── QUELLTEXT

Die reformierte Theologin Ina Praetorius erntet für ihre neuste Publikation begeisterte Kritiken. Mit Hannah Arendt als Patin schöpft die Autorin aktiv aus dem Schatz der biblisch-kirchlichen Tradition, um neue Blickwinkel und Sichtweisen zu entwickeln. ostschweizerinnen.ch hat Ina Praetorius über die Themen Theologie, Spiritualität und Mentalitäten befragt.

 

Eva Grundl

08:12:2008

 

Frau Prätorius, viele Menschen halten eisern und, so der Eindruck: oftmals wider besseren Wissens an der Vorstellung eines Gottes fest, der ein Mann ist. Wie ist dieses Phänomen zu erklären?

Mentalitäten ändern sich sehr langsam. Man hat sich an den Herrgott über Jahrhunderte gewöhnt. Viele Menschen scheinen auch Angst zu haben, dass ihnen das Göttliche ganz verloren geht, wenn sie es nicht mehr in der herkömmlichen Sprache benennen können.

────

▶ **AUFGABE**:
Liefere aus dem Interview mit Ina Praetorius unverändert den Abschnitt, der bei „Die reformierte Theologin“ beginnt und bei „und Mentalitäten befragt.“ endet.

── ROHDATEN

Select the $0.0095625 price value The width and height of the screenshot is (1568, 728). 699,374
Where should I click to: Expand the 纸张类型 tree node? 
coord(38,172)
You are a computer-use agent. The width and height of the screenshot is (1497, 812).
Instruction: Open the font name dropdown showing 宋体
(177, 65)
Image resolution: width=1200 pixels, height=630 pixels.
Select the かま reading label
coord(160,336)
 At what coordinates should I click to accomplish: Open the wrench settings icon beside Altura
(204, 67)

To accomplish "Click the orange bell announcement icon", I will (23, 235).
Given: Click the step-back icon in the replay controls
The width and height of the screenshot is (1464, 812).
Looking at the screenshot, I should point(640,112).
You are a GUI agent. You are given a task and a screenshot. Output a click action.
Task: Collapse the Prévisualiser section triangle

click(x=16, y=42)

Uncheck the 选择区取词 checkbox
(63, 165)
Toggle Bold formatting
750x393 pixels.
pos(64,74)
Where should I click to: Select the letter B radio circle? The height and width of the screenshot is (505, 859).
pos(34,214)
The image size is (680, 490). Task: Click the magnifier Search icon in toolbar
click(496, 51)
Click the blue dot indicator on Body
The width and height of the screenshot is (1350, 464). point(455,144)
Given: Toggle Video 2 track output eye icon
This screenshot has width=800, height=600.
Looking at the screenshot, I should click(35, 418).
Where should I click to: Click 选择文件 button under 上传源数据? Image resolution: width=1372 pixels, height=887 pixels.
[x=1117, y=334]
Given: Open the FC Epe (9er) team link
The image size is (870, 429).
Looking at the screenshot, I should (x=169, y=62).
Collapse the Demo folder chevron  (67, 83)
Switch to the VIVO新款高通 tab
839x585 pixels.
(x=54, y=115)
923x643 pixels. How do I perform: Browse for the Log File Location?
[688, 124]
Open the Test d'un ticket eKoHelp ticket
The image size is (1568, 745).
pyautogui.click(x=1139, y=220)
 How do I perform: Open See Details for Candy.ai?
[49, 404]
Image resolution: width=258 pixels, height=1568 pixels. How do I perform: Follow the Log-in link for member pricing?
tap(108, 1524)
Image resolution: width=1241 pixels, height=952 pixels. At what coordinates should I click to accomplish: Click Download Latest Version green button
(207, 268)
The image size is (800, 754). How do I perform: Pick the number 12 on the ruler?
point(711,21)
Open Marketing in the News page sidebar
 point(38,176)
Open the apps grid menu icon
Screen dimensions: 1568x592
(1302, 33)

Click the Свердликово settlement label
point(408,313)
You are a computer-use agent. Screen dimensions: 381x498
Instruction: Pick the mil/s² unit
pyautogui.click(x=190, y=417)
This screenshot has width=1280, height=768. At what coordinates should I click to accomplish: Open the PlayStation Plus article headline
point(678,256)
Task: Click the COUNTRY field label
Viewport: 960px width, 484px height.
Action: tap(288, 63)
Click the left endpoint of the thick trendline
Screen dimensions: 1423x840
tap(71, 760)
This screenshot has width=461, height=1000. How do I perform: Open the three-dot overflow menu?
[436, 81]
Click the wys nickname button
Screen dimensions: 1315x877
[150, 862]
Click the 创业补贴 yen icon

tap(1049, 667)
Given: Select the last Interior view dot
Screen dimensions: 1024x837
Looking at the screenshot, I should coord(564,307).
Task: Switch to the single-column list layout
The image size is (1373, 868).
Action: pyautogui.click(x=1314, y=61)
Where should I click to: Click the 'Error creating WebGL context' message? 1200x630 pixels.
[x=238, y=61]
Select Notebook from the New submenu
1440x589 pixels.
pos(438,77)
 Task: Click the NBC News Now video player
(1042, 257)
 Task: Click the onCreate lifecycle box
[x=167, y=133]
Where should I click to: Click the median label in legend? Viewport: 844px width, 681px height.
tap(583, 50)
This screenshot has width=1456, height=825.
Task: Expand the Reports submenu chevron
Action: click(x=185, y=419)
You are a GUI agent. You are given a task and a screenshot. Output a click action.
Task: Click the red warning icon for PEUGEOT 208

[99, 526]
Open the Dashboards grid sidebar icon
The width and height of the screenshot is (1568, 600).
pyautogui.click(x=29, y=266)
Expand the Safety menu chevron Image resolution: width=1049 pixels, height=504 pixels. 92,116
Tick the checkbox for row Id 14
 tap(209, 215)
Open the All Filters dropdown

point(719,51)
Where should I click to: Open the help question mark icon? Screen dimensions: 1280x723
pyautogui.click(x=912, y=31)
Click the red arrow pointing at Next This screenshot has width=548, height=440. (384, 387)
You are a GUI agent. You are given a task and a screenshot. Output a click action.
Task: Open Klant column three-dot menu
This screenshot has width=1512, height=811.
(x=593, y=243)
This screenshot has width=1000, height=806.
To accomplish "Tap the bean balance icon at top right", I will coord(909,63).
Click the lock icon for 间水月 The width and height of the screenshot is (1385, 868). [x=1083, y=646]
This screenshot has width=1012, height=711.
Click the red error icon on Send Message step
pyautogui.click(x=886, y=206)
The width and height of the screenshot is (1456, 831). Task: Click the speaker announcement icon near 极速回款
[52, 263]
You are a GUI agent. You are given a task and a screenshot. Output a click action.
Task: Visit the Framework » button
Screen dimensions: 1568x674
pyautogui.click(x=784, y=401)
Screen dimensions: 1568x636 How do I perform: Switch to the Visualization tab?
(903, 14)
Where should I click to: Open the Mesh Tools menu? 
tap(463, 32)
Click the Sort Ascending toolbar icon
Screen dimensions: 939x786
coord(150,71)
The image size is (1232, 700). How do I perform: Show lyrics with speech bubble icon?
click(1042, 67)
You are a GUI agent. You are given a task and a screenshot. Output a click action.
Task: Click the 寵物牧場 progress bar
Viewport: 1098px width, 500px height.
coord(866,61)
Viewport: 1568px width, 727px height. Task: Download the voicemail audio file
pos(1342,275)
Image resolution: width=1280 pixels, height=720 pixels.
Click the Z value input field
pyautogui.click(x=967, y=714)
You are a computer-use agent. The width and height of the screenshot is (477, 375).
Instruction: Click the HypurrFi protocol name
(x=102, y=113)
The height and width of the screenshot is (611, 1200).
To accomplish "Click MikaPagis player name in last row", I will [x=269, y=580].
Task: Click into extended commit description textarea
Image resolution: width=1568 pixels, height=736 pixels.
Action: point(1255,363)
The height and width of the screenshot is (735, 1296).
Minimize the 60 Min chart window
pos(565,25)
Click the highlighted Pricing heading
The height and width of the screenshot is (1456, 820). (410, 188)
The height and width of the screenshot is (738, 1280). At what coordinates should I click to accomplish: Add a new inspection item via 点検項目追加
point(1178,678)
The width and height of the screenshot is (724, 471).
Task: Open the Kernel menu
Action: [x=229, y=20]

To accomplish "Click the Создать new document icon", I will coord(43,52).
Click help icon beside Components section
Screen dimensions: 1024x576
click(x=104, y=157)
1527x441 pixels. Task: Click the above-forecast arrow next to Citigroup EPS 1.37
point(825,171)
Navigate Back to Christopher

────

▶ **ERGEBNIS**:
Die reformierte Theologin Ina Praetorius erntet für ihre neuste Publikation begeisterte Kritiken. Mit Hannah Arendt als Patin schöpft die Autorin aktiv aus dem Schatz der biblisch-kirchlichen Tradition, um neue Blickwinkel und Sichtweisen zu entwickeln. ostschweizerinnen.ch hat Ina Praetorius über die Themen Theologie, Spiritualität und Mentalitäten befragt.